The design of sftp is such that it cannot exploit "TCP sliding windows" to maximize bandwidth on high-latency connections. Thus, the migration from scp to sftp has involved a performance loss, which is well-known.
https://daniel.haxx.se/blog/2010/12/08/making-sftp-transfers...
The rsync question is not a workable answer, as OpenBSD has reimplemented the rsync protocol in a new codebase:
An attempt to combine the BSD-licensed rsync with OpenSSH would likely see it stripped out of GPL-focused implementations, where the original GPL release has long standing.
It would be more straightforward to design a new SFTP implementation that implements sliding windows.
I understand (but have not measured) that forcibly reverting to the original scp protocol will also raise performance in high-latency conditions. This does introduce an attack surface, should not be the default transfer tool, and demands thoughtful care.
I included LFTP using mirror+sftp in my example as it is the secure way to give less than trusted people access to files and one can work around the lack of sliding windows by spawning as many TCP flows as one wishes with LFTP. I would love to see SFTP evolve to use sliding windows but for now using it in the data-center or over WAN accelerated links is still fast.
Rsync is great when moving files between trusted systems that one has a shell on but the downside is that rsync can not split up files into multiple streams so there is still a limit based on source+dest buffer+rtt and one has to provide people a shell or add some clunky way to prevent a shell by using wrappers unless using native rsync port 873 which is not encrypted. Some people break up jobs on the client side and spawn multiple rsync jobs in the background. It appears that openrsync is still very much work in progress.
SCP is being or has been deprecated but the binaries still exist for now. People will have to hold onto old binaries and should probably static compile them as the linked libraries will likely go away at some point.
The scp program switched to calling sftp as the server in OpenSSH version 8.9, and notably Windows is now running 9.5, so large segments of scp users are now invoking sftp behind the scenes.
If you want to use the historic scp server instead, a command line option is provided to allow this:
"In case of incompatibility, the scp(1) client may be instructed to use the legacy scp/rcp using the -O flag."
https://www.openssh.org/releasenotes.html
The old scp behavior hasn't been removed, but you need to specifically request it. It is not the default.

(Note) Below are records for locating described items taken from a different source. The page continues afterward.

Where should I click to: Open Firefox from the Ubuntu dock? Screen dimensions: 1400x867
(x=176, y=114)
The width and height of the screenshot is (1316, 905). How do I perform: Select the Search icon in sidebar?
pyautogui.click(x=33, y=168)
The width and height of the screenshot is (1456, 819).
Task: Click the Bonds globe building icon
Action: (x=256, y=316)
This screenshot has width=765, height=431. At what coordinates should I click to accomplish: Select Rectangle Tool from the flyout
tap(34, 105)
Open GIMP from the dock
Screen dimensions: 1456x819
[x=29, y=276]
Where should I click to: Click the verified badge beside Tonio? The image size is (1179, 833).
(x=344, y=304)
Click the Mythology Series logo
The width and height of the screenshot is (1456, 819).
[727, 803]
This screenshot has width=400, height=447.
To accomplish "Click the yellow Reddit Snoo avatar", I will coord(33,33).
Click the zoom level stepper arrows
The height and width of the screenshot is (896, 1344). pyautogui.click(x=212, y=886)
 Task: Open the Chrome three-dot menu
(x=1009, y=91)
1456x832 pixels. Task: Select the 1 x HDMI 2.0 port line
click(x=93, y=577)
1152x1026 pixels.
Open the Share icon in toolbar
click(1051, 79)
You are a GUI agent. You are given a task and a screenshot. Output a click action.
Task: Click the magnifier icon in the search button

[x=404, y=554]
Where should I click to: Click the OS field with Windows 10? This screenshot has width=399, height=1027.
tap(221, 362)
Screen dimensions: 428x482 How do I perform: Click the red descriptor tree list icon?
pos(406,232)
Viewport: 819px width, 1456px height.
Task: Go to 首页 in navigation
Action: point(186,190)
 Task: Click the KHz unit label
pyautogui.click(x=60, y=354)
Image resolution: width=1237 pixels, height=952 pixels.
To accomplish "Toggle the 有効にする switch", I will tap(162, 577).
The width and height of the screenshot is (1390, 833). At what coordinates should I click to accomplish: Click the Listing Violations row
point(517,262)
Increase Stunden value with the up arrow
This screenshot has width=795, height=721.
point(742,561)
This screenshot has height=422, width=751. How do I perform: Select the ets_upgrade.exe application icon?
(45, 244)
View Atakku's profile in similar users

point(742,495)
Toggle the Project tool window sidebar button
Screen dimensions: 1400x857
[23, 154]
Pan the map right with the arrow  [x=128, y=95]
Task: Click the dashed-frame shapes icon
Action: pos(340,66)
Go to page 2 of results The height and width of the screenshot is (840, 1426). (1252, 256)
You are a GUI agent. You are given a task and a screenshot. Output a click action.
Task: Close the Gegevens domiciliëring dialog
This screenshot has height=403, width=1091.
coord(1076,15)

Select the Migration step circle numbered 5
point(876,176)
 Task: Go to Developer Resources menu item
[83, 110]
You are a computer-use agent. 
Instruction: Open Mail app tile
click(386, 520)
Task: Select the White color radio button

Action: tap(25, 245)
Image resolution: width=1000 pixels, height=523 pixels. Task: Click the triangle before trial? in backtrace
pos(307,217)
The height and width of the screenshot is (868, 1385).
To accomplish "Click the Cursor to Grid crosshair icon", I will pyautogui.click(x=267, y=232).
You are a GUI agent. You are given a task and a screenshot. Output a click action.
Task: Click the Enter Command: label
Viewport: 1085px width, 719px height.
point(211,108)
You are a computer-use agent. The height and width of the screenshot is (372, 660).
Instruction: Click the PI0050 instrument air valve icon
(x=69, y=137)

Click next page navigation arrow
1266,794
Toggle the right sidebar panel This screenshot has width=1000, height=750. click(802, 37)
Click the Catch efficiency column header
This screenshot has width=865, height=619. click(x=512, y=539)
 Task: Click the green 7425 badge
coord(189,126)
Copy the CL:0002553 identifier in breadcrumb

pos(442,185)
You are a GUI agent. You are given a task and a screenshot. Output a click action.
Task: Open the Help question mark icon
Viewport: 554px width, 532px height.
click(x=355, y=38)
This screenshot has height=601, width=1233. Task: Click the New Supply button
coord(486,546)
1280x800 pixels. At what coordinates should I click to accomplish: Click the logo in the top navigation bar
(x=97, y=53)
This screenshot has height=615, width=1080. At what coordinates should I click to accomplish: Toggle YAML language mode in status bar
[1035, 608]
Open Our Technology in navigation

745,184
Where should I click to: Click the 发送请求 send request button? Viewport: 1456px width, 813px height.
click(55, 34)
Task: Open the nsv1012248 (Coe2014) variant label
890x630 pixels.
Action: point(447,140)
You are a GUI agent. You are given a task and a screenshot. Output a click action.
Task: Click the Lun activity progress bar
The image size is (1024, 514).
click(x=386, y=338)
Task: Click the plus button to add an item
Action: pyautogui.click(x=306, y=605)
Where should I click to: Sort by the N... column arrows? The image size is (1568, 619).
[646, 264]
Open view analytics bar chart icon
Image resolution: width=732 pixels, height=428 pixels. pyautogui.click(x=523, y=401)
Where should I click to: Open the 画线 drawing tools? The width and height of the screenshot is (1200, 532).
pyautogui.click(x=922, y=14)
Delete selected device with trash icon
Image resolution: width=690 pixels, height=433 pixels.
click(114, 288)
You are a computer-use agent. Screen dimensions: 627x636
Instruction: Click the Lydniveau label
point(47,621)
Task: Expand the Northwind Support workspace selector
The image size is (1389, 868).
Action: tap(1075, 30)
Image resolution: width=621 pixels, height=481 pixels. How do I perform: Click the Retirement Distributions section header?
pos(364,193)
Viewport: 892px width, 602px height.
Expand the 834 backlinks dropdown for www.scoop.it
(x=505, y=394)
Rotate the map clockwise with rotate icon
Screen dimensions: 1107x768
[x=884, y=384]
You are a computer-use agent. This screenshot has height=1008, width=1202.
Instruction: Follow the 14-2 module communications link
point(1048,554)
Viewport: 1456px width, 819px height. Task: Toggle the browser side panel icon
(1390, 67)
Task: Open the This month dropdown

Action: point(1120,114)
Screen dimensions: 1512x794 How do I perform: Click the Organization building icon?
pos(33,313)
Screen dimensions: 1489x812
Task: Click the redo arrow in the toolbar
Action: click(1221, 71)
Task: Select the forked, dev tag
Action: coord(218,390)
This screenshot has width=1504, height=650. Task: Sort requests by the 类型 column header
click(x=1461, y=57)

It would seem to me that an alternate invocation for file transfer could be tested against sftp in high latency situations:
That would be slightly faster than tar, which adds some overhead. Using tar on both sides would allow transfers of special files, soft links, and retain hard links, which neither scp nor sftp will do.
Windows has also recently added a tar command.
Keep in mind that SCP/SSH might be faster in some cases than SFTP but in both cases it is still limited to a 2MB application layer receive window which is drastically undersized in a lot of situations. It doesn't matter what the TCP window is set to because the OpenSSH window overrides that value. Basically, if your bandwidth delay product is more than 2MB (e.g. 1gbps @ 17ms RTT) you're going to be application limited by OpenSSH. HPN-SSH gets most of the performance benefit by normalizing the application layer receive window to the TCP receive window (up to 128MB). In some cases you'll see 100X throughput improvement on well tuned hosts on a high delay path.
If your BDP is less than 2MB you still might get some benefit if you are CPU limited and use the parallel ciphers. However, the fastest cipher is AES-GCM and we haven't parallelized that as of yet (that's next on the list).
2 replies →
Rsync commonly uses SSH as the transport layer so it won't necessarily be any faster than SFTP unless you are using the rsync daemon (usually on port 873). However, the rsync daemon won't provide any encryption and I can't suggest using it unless it's on a private network.
> The rsync question is not a workable answer, as OpenBSD has reimplemented the rsync protocol in a new codebase
I thought openrsync existed solely because of rpki. Even OpenBSD devs recommend using the real version from ports.